Die NZZ am Sonntag publizierte die Pläne eines Mitgliedes der Fernmeldekommission des Nationalrats, im Auftrag der IRF auf dem parlamentarischen Weg eine Änderung der Spielregeln beim Replay-TV zu erwirken. Sechs der wichtigsten Signalverbreiter riefen die Kommissionsmitglieder in einem Schreiben dazu auf, den Vorschlag abzulehnen. Konsumentenschützer warnten ebenfalls vor einer allfälligen Gesetzesänderung. Vergeblich, denn das Bestreben trug im Juli 2018 Früchte: Die Fernmeldekommission sprach sich deutlich für Einschränkungen beim zeitversetzten Fernsehen aus. Mit 17 zu 4 Stimmen bei 3 Enthaltungen wurde beschlossen, dass die Signalanbieter künftig TV-Programme «nur zeitgleich, unverändert und vollständig weiterverbreiten dürfen» – es sei denn, der entsprechende Sender stimme etwas anderem zu. Die Sender hätten so in Zukunft also bei Bedarf die Möglichkeit, die Replay-Nutzung ihres Signals ganz zu verbieten oder beispielsweise die Spulfunktion während Werbeblöcken deaktivieren zu lassen. Die Fernmeldekommission erteilte daraufhin der nationalrätlichen Rechtskommission den Auftrag, Regeln für das zeitversetzte Fernsehen zu erlassen. Die Rechtskommission folgte der Stossrichtung der Fernmeldekommission und beschloss im Oktober 2018, dass das Recht der Sender, mit den Signalanbietern über die Nutzungsbedingungen von Replay-TV verhandeln zu dürfen, im Gesetz verankert werden soll. Die Rechtskommission betonte gleichzeitig aber auch, dass Replay-TV möglich bleiben müsse.

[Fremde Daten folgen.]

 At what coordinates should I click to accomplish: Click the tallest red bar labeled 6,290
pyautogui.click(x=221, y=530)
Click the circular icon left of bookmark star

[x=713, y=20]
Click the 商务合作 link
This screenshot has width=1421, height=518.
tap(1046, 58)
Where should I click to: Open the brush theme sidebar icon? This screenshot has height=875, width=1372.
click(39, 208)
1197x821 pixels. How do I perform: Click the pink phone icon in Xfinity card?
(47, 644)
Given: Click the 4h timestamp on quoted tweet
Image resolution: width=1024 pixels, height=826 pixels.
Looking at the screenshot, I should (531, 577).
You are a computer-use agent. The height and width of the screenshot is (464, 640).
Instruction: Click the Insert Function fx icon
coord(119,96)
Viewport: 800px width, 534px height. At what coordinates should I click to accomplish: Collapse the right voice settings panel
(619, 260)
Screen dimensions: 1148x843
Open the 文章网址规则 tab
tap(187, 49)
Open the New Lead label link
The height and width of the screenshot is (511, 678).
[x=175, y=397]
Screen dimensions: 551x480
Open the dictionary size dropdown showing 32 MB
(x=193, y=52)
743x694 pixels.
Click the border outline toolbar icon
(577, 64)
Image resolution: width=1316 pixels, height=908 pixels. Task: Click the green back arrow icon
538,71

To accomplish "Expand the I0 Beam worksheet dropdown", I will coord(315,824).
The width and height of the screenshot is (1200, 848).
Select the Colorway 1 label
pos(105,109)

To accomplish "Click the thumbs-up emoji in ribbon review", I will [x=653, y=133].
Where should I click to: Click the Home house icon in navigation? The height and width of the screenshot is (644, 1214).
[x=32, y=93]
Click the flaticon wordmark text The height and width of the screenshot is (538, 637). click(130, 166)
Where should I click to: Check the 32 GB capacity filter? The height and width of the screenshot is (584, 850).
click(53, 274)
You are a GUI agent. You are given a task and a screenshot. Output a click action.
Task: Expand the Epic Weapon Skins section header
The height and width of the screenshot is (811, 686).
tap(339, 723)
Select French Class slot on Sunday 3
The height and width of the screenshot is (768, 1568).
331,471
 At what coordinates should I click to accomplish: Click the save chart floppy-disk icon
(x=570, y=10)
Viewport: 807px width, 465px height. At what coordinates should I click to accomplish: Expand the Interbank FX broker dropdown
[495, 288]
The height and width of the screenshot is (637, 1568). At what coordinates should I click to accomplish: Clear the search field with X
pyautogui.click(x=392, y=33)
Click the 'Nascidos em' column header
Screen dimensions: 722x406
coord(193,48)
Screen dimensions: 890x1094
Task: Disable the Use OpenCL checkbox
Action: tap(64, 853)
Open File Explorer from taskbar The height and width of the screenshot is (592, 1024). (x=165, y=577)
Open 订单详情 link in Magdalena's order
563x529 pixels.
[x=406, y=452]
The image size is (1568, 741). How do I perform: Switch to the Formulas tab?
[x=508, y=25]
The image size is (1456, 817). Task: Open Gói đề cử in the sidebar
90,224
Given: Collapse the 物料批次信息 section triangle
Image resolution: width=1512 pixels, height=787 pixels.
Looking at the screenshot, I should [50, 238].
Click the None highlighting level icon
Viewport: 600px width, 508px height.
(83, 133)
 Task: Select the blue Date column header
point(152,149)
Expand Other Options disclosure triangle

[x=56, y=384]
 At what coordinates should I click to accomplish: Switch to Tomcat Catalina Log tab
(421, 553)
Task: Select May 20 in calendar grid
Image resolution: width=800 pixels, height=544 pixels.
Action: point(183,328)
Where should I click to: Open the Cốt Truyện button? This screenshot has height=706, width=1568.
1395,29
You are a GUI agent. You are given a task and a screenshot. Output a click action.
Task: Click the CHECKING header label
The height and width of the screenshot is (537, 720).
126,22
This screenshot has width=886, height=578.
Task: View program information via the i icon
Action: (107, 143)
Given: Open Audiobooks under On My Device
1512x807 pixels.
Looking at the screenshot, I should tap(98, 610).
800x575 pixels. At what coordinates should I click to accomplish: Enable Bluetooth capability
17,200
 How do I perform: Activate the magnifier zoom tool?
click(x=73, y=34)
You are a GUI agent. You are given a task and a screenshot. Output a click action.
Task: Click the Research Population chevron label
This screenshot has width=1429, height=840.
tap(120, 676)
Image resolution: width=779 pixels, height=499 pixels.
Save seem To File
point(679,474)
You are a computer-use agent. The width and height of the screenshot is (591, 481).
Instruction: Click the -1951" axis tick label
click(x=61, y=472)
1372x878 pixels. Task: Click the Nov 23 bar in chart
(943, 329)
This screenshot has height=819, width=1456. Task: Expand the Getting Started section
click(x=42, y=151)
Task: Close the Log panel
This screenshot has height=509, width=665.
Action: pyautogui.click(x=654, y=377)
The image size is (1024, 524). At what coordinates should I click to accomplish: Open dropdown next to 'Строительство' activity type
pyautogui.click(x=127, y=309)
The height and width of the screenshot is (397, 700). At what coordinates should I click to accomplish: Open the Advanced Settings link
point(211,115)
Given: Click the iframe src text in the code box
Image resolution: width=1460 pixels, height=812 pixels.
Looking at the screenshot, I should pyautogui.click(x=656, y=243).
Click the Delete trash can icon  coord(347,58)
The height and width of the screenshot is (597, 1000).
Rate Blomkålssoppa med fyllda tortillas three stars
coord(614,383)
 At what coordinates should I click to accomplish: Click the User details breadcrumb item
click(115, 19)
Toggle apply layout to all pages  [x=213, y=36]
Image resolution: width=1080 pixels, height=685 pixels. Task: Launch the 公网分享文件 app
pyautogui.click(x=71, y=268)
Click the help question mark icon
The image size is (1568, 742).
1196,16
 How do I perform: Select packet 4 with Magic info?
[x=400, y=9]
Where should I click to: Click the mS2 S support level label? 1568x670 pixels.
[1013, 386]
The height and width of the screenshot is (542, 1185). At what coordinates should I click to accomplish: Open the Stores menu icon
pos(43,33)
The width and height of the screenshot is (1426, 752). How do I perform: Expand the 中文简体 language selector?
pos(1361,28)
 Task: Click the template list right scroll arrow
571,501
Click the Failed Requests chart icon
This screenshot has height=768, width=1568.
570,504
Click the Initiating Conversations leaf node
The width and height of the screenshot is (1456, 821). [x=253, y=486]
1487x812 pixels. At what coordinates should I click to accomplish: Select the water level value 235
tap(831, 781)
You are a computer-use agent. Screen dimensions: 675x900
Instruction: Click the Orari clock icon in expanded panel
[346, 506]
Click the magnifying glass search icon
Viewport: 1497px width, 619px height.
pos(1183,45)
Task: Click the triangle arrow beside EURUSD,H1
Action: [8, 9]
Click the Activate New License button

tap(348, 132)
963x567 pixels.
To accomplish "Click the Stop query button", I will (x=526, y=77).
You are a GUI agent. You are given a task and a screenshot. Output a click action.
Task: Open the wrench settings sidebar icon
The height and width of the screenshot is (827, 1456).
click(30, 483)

Von einem drohenden «Werbekonsumzwang» schrieb Suissedigital, der Wirtschaftsverband der Schweizer Kommunikationsnetze.

Dass die Rechtskommission für ein Verhandlungsrecht der Sender plädierte, sorgte in der Folge für einen Aufschrei unter den Signalanbietern. Nicht weniger als das Ende der Replay-Funktion wurde in verschiedenen Mitteilungen und Stellungnahmen verkündet. UPC kritisierte, die Vergütung würde sich faktisch verdoppeln, wenn neu noch direkte Zahlungen an die Sender geleistet werden müssten – der Entscheid stehe im Widerspruch zur aktuell gültigen Regelung. Ausserdem würde das Recht der Kunden auf eine Privatkopie beschnitten. Von einem drohenden «Werbekonsumzwang» schrieb Suissedigital, der Wirtschaftsverband der Schweizer Kommunikationsnetze. Dies sei in Zeiten der Digitalisierung nicht nur ein Anachronismus, sondern vor allem auch «kultur- und konsumentenfeindlich», kritisierte Geschäftsführer Simon Osterwalder. Die Sender würden sich die Erteilung der Erlaubnis «fürstlich bezahlen lassen», was am Ende die Replay-Funktion für die Konsumenten trotz Einschränkungen teurer machen werde. Auch Salt, seit Neuestem mit Salt Fibre selbst TV-Anbieter, warnte in einer Stellungnahme, der Vorschlag widerspreche geltenden Tarifvereinbarungen und mache Replay-TV kompliziert und teurer.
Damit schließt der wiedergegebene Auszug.